In between, we worked really hard to complete the hunt, both front solving and backsolving. One of the highlights of this period for me was when we got Dan Katz to tell us an answer. Well, kind of. Someone in our group was apart of a White Heffalump gift exchange over Christmas that Dan was involved in. We had the promise of an answer from the Mystery Hunt, with the caveat that we had to have already solved the puzzle and confirmed the answer, but Dan would read it in a Sean Connery voice. We debated long and hard over what answer we wanted him to say. One answer was “James Bond”, which seemed perfect. But we decided on the meta answer for the Humpty round, which was EISOPTROPHOBIC. It was awesome.
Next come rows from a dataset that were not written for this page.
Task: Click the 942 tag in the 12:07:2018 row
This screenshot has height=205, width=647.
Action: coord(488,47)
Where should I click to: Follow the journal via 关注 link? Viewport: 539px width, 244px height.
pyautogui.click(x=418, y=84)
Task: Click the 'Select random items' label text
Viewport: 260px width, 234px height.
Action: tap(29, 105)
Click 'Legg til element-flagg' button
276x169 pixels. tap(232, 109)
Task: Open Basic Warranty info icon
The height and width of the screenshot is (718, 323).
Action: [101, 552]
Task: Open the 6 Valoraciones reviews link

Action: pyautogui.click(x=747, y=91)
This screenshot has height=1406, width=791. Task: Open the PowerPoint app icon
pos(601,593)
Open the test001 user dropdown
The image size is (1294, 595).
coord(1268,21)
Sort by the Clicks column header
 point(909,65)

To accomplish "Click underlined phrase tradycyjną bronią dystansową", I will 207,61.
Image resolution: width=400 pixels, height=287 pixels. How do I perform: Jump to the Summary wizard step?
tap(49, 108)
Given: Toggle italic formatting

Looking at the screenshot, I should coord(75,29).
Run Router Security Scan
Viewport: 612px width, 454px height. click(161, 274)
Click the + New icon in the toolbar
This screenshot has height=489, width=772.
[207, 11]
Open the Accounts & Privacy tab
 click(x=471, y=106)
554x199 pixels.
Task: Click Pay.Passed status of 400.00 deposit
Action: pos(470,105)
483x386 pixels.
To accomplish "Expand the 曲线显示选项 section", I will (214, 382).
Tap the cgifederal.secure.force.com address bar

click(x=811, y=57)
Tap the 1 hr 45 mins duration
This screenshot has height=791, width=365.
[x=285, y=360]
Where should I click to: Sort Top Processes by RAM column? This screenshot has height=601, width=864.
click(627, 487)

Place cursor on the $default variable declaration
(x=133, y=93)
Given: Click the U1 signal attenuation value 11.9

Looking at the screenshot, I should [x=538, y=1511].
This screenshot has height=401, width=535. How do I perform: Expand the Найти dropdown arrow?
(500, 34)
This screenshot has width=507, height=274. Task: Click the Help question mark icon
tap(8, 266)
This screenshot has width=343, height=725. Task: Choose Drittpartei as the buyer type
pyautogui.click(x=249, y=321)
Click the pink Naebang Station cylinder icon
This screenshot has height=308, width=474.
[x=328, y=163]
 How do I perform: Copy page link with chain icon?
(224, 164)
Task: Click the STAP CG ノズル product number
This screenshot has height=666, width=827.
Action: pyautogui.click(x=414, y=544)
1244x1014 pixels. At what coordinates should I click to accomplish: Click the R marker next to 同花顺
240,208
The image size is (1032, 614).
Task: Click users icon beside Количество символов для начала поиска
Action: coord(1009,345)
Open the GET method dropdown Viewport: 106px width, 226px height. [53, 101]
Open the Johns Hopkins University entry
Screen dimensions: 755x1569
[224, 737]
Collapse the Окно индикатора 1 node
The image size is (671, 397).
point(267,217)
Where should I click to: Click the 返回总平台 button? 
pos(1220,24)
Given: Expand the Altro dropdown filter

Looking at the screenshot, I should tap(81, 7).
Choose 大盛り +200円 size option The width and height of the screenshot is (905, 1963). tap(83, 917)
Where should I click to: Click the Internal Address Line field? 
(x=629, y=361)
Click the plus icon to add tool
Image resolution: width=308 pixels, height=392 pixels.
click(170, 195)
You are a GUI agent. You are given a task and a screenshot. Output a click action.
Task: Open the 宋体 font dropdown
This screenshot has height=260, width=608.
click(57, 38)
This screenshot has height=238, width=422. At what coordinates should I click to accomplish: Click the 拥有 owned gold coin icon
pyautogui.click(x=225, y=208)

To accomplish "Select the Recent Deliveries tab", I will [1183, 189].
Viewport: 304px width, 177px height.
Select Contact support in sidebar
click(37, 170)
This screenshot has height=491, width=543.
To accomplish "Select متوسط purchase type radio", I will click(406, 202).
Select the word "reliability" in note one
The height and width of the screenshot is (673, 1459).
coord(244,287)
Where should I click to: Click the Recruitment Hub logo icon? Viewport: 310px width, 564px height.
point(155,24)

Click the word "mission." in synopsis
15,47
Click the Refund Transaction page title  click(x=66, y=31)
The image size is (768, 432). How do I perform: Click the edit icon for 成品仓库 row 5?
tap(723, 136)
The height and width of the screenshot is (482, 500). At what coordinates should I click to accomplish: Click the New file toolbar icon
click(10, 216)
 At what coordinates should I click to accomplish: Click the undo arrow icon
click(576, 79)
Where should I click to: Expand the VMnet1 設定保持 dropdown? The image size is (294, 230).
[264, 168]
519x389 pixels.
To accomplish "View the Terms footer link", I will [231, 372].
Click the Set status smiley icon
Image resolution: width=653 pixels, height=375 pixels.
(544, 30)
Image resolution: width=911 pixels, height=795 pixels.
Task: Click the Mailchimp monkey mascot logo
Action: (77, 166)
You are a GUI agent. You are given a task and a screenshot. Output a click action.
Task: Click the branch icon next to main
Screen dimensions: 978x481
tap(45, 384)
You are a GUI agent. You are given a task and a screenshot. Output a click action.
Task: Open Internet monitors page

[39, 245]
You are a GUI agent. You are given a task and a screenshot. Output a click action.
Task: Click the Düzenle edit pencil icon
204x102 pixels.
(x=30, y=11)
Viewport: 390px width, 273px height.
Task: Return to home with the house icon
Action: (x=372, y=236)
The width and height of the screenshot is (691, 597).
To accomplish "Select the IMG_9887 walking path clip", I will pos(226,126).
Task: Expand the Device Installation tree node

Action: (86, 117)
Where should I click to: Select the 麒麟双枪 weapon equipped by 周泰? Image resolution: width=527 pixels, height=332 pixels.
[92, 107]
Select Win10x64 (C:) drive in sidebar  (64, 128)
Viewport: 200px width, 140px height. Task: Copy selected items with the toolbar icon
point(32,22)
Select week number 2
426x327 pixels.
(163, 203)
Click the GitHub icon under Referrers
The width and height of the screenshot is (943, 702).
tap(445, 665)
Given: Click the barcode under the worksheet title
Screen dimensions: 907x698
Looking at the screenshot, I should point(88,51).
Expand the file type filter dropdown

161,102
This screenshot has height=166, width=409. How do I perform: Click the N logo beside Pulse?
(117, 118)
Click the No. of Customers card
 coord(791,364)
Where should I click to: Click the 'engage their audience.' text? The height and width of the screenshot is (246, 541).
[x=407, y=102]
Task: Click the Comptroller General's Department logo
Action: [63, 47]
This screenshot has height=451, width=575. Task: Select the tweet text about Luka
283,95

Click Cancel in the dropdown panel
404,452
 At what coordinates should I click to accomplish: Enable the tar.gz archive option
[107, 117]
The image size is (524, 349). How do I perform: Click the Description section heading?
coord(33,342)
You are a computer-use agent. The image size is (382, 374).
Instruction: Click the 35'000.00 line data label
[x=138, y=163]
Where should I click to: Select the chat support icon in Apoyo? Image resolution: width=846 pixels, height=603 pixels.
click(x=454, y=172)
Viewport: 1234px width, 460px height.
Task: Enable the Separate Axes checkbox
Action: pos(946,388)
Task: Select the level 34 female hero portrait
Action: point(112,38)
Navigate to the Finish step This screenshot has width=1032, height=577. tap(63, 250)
Starting at 2 PM, the Cheshire Cat came to our room to take us on the runaround. We went to the first room and there was a crying baby on repeat on someone’s computer. We were supposed to figure out a way to shut it up. Following on of the previous rounds, we had gotten a plexiglass square with a chessboard below it. It turns out there were record grooves on it. There was a record player in the room, but we were supposed to get it to work without electricity, or the regular needle, or an amplifier. We did have a table full of items, though, each with a letter on them. We searched YouTube and found that you can take a sewing needle create a cone out of paper and manually spin the record.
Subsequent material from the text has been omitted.